▶ _Available data_
- - - - -

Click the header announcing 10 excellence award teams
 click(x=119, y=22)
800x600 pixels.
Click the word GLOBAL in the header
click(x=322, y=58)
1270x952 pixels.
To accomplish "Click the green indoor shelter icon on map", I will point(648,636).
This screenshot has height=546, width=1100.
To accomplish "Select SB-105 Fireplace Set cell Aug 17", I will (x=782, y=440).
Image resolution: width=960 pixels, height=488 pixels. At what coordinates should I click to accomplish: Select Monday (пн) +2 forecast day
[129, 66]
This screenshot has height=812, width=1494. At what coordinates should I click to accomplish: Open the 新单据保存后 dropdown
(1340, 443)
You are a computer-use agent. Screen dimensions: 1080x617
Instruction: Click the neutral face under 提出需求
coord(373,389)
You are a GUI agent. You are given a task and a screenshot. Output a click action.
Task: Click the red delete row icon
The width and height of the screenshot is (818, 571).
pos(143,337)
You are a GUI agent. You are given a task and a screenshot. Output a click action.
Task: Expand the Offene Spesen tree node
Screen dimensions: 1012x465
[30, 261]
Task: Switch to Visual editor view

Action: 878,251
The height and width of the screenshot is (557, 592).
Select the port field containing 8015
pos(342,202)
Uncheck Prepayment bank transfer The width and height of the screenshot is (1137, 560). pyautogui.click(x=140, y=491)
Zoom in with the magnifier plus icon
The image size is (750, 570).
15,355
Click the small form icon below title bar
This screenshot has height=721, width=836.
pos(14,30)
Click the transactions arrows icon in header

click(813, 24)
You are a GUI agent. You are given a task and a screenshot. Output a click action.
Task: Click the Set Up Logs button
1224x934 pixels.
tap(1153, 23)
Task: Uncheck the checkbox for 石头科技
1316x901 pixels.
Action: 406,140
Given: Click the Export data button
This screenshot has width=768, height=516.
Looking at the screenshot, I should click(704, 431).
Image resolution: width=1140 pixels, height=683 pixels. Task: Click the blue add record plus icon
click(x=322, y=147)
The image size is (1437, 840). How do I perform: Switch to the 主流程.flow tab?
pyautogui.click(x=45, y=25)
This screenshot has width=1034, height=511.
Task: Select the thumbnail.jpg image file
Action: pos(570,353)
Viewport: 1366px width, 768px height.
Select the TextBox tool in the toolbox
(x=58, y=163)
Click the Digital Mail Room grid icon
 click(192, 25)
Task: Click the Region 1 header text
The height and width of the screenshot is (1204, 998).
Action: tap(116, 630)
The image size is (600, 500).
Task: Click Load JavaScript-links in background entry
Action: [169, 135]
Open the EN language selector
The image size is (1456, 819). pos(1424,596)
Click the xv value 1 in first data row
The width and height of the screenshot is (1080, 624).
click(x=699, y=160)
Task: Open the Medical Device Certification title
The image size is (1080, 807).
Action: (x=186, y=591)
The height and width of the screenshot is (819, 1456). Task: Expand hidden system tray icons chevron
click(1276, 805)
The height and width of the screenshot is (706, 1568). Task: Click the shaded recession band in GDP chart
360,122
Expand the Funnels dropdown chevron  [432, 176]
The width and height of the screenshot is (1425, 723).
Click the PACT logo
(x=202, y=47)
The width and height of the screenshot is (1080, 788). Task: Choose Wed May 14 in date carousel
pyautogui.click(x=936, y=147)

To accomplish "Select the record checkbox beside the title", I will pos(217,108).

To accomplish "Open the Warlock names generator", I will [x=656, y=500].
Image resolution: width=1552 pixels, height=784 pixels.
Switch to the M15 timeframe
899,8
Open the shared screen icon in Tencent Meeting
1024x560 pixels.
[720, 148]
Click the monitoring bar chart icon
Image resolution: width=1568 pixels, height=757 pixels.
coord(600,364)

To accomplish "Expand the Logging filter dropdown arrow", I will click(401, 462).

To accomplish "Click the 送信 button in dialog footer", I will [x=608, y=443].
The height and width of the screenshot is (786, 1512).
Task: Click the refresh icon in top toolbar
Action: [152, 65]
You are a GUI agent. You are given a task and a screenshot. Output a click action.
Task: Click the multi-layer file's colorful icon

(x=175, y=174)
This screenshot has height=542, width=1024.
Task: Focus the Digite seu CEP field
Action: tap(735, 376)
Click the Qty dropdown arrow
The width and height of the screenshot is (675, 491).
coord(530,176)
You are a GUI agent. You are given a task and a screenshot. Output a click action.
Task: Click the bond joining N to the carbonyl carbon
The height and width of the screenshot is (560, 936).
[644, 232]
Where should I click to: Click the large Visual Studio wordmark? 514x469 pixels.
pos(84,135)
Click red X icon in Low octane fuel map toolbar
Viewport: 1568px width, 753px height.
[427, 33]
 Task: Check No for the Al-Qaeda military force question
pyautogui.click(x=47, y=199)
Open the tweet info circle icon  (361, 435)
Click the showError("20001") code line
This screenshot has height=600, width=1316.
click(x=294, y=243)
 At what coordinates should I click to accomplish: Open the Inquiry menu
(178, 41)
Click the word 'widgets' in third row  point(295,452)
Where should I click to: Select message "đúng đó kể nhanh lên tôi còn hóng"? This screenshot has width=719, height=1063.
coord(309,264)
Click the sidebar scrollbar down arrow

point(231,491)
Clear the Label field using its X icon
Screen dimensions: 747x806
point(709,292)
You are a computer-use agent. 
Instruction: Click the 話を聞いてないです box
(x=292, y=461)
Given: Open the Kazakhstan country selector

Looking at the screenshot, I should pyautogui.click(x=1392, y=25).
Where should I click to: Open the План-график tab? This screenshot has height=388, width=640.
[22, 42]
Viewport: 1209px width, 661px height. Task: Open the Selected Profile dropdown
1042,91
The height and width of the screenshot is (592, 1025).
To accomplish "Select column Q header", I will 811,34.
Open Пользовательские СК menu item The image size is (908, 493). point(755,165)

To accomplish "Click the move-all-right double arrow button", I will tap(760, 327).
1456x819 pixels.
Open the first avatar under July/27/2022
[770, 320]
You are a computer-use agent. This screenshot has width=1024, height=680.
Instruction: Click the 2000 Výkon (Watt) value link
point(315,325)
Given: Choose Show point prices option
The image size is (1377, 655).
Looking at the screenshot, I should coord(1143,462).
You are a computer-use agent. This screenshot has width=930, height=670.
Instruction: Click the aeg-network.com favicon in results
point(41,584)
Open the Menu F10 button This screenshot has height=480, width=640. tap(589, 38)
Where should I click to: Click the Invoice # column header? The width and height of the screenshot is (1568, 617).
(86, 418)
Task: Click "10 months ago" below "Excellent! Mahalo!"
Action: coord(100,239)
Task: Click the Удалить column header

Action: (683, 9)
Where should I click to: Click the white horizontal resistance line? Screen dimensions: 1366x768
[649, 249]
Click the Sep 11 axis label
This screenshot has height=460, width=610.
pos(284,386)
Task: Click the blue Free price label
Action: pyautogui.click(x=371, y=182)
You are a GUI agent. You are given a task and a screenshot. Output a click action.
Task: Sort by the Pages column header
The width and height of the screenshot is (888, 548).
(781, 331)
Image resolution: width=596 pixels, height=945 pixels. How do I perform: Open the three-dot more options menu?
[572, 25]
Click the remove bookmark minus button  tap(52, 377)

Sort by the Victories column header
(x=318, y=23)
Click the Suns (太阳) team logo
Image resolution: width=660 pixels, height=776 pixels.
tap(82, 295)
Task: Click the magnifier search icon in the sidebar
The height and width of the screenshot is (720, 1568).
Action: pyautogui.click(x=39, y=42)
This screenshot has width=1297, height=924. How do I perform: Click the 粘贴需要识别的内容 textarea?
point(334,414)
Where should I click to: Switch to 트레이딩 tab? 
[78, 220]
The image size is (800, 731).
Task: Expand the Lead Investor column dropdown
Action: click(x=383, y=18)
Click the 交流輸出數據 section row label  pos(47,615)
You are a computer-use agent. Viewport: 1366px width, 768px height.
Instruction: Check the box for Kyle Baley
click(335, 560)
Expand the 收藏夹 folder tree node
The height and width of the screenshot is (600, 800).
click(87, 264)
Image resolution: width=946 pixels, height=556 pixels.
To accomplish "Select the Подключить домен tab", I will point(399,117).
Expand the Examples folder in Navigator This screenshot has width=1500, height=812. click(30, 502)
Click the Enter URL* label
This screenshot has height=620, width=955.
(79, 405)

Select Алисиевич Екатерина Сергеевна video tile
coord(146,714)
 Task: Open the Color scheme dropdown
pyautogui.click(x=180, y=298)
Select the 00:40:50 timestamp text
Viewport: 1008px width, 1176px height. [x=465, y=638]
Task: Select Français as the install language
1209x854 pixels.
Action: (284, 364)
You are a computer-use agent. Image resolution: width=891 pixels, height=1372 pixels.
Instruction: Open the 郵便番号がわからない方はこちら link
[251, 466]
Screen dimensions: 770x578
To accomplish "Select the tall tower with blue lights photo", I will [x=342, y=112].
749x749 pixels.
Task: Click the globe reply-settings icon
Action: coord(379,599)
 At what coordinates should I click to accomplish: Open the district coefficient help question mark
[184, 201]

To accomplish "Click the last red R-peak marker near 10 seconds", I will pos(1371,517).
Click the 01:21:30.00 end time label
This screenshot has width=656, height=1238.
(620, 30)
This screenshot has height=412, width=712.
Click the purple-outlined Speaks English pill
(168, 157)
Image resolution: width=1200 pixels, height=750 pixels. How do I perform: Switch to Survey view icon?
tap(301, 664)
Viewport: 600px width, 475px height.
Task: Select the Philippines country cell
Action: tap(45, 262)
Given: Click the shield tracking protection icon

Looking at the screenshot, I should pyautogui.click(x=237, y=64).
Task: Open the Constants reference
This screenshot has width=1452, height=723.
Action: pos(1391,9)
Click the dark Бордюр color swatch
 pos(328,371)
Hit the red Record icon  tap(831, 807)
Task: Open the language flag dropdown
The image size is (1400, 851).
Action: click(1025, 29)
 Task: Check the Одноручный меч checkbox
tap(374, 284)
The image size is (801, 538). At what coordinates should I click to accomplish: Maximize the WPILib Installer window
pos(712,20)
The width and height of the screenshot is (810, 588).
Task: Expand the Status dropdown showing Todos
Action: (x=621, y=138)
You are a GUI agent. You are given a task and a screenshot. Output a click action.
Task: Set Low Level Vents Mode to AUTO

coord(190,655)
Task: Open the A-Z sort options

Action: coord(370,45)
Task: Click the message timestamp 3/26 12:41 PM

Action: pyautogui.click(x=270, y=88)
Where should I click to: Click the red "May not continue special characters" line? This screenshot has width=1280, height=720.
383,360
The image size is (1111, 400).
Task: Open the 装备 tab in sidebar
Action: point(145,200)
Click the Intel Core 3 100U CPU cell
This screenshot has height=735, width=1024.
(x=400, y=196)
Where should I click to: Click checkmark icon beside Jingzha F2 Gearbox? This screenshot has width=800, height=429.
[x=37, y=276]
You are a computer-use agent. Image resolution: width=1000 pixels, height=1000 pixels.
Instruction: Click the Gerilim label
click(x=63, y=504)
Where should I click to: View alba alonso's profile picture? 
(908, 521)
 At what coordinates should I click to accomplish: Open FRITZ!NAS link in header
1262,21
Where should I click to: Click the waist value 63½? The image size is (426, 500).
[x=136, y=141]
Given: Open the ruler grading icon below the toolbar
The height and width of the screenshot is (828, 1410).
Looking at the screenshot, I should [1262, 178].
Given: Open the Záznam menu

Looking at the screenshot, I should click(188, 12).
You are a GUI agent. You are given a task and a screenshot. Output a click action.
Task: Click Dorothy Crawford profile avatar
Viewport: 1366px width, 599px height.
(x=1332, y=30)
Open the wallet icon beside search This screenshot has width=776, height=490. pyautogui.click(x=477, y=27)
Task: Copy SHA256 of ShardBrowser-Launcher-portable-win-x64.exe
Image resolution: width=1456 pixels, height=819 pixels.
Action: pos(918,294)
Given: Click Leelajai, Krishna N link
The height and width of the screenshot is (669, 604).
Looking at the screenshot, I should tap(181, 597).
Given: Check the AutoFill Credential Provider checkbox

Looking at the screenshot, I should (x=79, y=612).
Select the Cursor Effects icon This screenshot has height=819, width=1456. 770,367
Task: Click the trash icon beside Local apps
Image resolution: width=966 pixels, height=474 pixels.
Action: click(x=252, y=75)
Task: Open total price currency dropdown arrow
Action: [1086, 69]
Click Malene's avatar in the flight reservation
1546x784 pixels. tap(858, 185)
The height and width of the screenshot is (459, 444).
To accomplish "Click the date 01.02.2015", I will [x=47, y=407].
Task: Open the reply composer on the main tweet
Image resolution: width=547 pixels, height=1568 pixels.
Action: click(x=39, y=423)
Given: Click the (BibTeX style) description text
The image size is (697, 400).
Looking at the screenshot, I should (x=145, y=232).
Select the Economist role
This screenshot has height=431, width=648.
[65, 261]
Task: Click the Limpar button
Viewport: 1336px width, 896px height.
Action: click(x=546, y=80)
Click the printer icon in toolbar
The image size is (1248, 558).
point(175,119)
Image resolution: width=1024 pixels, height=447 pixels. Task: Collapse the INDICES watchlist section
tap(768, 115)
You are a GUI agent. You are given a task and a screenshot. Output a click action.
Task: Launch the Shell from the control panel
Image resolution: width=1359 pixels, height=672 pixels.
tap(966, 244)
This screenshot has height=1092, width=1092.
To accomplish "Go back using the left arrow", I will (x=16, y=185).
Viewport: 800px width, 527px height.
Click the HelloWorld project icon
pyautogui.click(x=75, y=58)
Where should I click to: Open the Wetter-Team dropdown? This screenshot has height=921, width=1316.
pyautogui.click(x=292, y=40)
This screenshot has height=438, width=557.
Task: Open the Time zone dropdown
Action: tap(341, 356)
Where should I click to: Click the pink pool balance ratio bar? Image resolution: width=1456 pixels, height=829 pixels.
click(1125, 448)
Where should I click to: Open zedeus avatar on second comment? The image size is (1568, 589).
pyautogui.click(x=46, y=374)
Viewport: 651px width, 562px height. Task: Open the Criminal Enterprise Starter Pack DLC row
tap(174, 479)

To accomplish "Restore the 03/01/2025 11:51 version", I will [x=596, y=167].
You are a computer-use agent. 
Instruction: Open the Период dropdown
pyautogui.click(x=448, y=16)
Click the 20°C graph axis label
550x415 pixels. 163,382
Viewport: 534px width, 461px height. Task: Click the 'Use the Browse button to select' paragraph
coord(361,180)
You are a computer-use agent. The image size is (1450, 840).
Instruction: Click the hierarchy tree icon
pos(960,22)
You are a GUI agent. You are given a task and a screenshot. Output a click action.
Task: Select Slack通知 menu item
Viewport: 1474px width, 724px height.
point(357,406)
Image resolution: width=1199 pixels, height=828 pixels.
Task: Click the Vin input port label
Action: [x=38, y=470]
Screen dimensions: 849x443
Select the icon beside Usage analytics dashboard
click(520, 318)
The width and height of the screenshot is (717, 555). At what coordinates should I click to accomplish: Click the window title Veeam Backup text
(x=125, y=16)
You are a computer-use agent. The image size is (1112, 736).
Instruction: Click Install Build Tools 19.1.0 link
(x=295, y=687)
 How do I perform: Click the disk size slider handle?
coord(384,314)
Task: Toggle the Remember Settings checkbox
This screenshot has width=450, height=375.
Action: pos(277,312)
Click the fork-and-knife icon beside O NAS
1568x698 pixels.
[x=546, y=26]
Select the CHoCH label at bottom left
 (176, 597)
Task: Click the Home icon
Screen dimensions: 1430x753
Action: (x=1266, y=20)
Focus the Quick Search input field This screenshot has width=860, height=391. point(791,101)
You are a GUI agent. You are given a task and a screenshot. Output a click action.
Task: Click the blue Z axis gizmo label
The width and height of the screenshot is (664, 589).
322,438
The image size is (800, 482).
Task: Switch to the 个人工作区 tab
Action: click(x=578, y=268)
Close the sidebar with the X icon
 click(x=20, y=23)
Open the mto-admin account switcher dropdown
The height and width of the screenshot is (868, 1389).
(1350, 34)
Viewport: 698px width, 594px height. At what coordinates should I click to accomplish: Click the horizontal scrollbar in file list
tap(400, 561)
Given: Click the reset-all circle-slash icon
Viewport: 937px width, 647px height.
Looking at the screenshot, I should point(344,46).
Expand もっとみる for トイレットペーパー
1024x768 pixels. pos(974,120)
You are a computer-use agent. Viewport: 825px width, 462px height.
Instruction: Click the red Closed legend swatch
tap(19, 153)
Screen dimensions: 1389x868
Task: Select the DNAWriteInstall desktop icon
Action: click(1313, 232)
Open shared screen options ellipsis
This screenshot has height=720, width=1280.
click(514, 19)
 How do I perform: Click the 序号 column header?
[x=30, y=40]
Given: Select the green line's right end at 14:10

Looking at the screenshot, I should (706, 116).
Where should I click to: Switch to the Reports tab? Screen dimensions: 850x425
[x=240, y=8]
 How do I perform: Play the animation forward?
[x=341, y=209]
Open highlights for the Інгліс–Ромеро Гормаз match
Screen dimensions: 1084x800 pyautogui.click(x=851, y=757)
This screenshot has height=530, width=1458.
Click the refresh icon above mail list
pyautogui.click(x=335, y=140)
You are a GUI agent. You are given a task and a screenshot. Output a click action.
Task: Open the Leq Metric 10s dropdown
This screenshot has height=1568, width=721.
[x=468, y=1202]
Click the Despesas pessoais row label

- - - - -

Using only the entries above, output the line with "Task: Click the blue Z axis gizmo label", the line with "You are a computer-use agent. Viewport: 825px", and all lines between them, exactly as they stand.

Task: Click the blue Z axis gizmo label
The width and height of the screenshot is (664, 589).
322,438
The image size is (800, 482).
Task: Switch to the 个人工作区 tab
Action: click(x=578, y=268)
Close the sidebar with the X icon
 click(x=20, y=23)
Open the mto-admin account switcher dropdown
The height and width of the screenshot is (868, 1389).
(1350, 34)
Viewport: 698px width, 594px height. At what coordinates should I click to accomplish: Click the horizontal scrollbar in file list
tap(400, 561)
Given: Click the reset-all circle-slash icon
Viewport: 937px width, 647px height.
Looking at the screenshot, I should point(344,46).
Expand もっとみる for トイレットペーパー
1024x768 pixels. pos(974,120)
You are a computer-use agent. Viewport: 825px width, 462px height.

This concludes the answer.